**Required action:** From the listing below, how many lines hold the word "computer"? Write only the number.

**Given data:**
------------------------

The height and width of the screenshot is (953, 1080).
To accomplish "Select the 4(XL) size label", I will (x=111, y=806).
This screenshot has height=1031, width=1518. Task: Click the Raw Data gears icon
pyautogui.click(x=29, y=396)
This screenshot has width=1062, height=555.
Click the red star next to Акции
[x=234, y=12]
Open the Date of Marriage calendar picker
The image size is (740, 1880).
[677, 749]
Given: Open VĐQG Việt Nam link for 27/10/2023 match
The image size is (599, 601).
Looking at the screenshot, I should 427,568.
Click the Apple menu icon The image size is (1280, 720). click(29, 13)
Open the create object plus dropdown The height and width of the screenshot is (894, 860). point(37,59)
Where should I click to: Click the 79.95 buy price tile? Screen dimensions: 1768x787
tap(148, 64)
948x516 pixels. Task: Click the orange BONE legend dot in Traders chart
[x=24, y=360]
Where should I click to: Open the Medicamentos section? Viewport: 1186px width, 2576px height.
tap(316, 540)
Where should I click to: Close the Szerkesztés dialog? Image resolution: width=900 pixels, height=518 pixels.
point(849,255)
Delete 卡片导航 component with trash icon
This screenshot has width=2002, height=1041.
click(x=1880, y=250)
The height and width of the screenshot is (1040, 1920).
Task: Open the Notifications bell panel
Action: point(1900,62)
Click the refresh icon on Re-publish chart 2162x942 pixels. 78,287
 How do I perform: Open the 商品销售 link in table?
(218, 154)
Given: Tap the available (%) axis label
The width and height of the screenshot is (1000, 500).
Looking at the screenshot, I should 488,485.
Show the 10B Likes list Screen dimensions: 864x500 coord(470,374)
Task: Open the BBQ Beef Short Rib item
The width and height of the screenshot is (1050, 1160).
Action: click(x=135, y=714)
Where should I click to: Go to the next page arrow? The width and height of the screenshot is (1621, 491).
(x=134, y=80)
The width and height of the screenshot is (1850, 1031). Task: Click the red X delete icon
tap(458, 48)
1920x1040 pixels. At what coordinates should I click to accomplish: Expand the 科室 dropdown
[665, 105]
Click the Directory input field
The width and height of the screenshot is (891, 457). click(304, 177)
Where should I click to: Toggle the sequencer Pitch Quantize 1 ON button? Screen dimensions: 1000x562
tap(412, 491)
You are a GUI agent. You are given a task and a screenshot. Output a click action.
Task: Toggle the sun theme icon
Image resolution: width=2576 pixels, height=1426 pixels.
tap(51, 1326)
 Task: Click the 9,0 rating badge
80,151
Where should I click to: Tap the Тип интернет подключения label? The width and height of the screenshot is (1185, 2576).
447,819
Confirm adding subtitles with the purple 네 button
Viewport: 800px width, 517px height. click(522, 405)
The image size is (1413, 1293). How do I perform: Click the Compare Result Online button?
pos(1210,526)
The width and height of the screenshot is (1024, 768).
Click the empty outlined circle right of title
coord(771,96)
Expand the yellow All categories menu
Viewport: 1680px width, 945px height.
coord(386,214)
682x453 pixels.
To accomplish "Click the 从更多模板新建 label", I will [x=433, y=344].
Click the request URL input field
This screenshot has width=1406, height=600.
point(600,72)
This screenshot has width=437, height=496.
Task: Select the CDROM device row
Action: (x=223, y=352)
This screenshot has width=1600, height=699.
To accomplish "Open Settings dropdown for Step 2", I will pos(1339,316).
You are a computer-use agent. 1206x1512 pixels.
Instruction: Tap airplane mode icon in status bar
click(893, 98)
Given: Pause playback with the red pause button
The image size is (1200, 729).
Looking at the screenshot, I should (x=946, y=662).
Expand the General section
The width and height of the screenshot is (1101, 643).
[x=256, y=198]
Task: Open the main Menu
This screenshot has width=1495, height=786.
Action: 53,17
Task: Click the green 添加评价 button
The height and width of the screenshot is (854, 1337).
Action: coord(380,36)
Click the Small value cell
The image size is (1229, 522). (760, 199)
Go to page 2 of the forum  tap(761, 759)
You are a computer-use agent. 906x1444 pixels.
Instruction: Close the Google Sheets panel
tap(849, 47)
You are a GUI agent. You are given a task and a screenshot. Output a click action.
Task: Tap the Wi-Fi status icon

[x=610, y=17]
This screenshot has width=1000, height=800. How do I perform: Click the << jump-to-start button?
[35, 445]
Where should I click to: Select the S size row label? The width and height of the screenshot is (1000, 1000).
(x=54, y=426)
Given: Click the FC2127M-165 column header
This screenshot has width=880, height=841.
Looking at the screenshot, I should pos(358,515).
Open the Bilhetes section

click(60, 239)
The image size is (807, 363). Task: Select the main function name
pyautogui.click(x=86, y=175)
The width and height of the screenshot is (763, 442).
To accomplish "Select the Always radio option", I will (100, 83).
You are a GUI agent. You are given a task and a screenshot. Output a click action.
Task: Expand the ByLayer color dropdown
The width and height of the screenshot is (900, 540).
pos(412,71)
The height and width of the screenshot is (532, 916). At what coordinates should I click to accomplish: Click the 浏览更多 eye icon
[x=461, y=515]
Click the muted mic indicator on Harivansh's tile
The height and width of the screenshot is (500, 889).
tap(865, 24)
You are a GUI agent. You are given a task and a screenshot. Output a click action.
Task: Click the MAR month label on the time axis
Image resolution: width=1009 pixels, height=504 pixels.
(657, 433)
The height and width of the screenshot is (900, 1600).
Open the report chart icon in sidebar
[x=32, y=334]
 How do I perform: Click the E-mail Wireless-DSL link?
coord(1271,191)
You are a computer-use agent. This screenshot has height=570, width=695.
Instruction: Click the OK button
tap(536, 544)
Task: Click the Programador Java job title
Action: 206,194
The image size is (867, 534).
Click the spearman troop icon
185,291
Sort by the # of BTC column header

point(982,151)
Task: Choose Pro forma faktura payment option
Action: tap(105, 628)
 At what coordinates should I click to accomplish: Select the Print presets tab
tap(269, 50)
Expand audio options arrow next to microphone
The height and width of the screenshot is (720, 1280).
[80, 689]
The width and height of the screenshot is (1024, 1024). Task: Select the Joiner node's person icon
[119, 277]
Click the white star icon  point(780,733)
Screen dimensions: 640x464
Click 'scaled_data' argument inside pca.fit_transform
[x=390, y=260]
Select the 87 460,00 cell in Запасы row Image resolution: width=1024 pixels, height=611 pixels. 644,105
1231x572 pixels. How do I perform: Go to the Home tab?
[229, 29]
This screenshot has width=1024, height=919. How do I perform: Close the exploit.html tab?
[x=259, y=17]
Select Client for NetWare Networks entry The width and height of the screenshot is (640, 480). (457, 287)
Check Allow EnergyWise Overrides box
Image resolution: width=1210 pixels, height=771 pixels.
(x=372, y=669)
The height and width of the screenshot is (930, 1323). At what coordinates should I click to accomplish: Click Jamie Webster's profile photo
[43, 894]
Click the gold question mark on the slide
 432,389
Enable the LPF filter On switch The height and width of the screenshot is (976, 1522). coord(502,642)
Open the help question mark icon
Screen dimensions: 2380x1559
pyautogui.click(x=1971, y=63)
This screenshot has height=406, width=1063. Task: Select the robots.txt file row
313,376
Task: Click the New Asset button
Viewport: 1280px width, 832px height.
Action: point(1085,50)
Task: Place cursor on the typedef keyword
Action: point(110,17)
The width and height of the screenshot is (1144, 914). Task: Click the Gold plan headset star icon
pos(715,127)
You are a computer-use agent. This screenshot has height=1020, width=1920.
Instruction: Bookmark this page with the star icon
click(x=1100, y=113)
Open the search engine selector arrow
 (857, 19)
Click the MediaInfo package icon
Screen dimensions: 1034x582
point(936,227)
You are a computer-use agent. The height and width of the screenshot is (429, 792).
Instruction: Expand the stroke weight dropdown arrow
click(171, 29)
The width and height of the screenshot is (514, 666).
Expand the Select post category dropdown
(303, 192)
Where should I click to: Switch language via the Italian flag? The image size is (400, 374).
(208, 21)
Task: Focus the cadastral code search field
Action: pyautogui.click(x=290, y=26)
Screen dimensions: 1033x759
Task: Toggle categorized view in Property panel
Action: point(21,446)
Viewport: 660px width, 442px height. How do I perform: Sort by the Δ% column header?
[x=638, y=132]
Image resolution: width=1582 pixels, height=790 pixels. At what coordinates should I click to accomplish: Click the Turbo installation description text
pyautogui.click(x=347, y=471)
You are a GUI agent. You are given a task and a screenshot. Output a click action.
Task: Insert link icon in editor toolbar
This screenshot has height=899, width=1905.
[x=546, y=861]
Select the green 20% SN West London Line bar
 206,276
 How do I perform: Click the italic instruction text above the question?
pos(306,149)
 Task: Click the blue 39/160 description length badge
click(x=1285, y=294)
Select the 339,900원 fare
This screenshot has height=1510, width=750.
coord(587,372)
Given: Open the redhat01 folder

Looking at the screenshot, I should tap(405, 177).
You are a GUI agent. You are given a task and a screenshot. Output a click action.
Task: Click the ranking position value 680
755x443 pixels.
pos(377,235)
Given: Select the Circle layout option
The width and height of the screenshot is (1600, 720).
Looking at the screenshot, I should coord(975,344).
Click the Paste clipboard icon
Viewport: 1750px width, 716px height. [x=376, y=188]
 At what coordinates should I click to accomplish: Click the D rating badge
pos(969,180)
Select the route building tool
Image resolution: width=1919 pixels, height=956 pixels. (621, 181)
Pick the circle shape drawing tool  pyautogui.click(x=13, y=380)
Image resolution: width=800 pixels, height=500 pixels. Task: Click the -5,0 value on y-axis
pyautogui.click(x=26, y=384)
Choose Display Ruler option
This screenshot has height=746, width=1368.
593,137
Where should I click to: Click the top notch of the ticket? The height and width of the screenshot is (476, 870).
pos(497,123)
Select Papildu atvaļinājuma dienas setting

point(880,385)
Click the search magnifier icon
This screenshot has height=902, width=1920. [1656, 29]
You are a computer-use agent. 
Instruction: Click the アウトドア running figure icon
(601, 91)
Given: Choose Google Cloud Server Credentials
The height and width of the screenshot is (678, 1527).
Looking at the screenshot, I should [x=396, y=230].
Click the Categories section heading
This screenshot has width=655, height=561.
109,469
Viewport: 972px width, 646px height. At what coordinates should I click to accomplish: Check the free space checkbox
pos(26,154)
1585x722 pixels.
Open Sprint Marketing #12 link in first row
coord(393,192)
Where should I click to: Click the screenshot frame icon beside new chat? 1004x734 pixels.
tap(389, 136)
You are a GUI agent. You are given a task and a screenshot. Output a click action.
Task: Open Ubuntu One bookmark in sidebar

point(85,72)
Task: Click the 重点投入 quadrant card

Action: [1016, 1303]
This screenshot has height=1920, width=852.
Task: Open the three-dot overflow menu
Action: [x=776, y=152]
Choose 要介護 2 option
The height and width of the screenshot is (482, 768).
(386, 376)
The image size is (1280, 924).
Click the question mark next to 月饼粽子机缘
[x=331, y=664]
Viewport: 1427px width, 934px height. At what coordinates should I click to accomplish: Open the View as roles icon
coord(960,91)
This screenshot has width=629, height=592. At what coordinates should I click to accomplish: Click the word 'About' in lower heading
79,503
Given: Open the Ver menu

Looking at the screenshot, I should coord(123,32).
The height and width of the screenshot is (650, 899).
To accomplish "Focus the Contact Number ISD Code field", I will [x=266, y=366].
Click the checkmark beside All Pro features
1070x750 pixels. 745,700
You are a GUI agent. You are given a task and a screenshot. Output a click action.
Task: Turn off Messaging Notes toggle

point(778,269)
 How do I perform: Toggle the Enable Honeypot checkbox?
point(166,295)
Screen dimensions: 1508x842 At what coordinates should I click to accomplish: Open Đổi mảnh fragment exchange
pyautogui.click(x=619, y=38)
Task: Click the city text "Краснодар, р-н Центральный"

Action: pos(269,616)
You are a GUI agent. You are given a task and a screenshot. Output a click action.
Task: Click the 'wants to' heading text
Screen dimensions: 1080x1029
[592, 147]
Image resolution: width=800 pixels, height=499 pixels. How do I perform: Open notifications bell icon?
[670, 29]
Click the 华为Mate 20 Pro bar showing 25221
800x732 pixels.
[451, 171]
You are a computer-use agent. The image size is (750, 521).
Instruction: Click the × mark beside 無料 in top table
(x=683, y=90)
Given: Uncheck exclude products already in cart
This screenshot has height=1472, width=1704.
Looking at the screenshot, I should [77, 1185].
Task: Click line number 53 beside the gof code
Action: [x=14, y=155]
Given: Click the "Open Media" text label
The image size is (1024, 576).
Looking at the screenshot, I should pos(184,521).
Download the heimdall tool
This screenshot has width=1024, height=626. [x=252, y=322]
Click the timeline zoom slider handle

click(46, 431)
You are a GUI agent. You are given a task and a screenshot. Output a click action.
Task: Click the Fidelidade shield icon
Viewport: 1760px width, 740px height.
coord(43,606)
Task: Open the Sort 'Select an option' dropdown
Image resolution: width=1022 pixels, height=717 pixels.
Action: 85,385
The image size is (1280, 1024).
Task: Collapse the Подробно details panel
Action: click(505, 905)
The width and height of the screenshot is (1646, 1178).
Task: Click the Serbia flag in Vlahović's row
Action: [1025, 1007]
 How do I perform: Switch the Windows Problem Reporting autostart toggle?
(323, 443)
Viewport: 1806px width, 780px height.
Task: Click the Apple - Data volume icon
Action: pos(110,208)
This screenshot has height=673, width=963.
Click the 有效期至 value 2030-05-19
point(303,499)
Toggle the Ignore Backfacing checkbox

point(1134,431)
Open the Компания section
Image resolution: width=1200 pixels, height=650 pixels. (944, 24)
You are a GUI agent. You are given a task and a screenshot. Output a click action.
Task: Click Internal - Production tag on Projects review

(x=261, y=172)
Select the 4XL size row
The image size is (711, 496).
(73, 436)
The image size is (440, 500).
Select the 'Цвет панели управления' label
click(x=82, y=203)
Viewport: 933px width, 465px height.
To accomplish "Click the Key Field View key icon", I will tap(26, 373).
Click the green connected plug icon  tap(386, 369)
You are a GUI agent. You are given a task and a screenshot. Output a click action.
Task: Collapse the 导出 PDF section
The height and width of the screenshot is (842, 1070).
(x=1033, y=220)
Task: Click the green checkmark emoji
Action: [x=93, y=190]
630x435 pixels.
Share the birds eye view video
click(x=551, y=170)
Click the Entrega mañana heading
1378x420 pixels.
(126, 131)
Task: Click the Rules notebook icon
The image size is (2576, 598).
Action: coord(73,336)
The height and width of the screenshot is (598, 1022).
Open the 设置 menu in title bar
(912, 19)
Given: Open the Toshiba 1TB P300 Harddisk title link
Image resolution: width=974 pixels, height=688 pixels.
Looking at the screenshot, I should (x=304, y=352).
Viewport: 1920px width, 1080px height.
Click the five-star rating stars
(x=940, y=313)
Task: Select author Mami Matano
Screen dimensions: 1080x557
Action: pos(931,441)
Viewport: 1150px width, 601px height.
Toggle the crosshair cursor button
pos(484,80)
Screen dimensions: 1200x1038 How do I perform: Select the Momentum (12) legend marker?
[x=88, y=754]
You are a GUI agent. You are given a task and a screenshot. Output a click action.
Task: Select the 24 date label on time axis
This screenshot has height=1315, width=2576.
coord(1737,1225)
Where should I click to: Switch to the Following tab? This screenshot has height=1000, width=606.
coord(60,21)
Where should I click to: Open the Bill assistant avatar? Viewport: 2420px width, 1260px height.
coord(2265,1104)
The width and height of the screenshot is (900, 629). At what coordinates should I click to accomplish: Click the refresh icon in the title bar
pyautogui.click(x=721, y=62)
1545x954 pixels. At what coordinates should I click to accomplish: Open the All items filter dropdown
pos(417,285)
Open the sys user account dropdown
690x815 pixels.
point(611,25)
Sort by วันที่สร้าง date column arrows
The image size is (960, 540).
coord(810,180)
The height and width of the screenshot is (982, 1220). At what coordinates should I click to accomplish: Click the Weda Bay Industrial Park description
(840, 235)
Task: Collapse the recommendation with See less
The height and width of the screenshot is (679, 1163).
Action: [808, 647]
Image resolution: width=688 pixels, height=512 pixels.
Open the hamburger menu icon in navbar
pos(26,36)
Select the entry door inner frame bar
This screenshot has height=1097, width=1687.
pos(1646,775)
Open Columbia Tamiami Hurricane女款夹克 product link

------------------------

**Solution to the problem:** 7